START RECORDS FOR THE TASK

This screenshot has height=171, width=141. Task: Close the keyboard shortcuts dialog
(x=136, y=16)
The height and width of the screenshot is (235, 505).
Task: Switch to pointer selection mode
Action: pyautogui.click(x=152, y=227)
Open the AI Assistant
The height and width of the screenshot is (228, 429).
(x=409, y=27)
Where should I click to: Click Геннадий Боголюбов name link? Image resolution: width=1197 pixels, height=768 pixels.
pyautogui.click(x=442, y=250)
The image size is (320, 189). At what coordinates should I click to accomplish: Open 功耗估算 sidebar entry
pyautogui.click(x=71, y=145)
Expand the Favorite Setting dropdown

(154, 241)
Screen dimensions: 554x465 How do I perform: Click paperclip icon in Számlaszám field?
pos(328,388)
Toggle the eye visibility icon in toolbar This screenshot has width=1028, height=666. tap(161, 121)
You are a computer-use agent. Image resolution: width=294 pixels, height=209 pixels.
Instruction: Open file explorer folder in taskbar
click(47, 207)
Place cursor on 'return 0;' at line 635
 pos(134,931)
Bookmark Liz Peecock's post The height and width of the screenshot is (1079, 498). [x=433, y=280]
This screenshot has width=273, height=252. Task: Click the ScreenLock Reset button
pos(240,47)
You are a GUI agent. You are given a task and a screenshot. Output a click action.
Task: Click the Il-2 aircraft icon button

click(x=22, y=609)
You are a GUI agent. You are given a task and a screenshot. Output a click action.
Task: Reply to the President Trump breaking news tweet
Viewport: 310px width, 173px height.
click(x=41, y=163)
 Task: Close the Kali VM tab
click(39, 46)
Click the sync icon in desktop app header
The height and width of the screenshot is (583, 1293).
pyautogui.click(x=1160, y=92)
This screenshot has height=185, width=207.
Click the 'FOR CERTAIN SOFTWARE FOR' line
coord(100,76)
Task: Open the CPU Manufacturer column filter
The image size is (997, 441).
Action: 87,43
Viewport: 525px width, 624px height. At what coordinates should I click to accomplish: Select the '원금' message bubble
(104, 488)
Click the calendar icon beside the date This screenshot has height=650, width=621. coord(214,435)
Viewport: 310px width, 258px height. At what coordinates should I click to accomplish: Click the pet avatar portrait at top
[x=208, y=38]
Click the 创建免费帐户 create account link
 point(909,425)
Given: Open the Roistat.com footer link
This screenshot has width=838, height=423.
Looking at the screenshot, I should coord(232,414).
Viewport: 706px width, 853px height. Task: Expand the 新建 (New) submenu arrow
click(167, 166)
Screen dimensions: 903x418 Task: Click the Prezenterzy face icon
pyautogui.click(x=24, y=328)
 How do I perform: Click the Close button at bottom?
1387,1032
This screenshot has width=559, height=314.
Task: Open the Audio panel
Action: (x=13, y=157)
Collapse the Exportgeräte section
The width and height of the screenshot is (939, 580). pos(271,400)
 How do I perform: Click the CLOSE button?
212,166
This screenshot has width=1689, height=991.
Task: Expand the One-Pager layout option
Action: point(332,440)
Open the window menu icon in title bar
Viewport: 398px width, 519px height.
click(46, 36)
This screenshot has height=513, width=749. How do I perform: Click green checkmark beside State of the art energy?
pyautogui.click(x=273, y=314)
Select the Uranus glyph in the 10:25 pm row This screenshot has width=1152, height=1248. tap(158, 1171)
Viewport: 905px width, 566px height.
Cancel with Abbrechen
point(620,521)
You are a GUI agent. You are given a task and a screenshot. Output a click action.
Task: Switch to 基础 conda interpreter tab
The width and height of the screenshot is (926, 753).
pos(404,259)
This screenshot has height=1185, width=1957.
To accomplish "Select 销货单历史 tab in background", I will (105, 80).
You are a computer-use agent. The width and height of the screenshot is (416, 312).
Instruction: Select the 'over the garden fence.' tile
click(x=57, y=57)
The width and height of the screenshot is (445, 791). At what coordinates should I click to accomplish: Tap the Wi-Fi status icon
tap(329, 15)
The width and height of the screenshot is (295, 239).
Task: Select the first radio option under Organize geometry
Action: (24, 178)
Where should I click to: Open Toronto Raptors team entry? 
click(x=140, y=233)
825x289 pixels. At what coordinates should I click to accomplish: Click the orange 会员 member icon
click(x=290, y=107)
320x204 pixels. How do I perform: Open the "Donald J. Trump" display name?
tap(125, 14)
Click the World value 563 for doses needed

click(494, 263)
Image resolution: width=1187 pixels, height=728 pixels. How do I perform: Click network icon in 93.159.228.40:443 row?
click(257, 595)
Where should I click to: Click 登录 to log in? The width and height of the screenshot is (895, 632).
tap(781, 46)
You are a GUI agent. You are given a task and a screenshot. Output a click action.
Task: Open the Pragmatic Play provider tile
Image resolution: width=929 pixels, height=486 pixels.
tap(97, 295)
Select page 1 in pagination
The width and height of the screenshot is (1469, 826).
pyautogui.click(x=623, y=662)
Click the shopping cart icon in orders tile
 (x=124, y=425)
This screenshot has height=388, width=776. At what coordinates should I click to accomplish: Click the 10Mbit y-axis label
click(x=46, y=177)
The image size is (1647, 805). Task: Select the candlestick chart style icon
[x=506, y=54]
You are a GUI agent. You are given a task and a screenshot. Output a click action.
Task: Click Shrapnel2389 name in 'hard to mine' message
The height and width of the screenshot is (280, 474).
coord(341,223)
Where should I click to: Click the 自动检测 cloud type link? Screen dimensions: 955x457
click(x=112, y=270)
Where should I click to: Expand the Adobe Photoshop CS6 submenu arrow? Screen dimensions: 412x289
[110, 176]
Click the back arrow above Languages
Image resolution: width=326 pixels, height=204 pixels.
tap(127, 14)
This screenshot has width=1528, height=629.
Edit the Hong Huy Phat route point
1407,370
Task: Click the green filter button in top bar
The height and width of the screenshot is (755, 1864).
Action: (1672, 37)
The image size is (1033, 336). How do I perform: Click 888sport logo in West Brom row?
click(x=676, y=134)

END RECORDS FOR THE TASK

▶ **WORK TASK**
Using the records given above, list every line that includes the word "computer".

▶ **TASK RESULT**
You are a computer-use agent. Image resolution: width=294 pixels, height=209 pixels.
You are a computer-use agent. The width and height of the screenshot is (416, 312).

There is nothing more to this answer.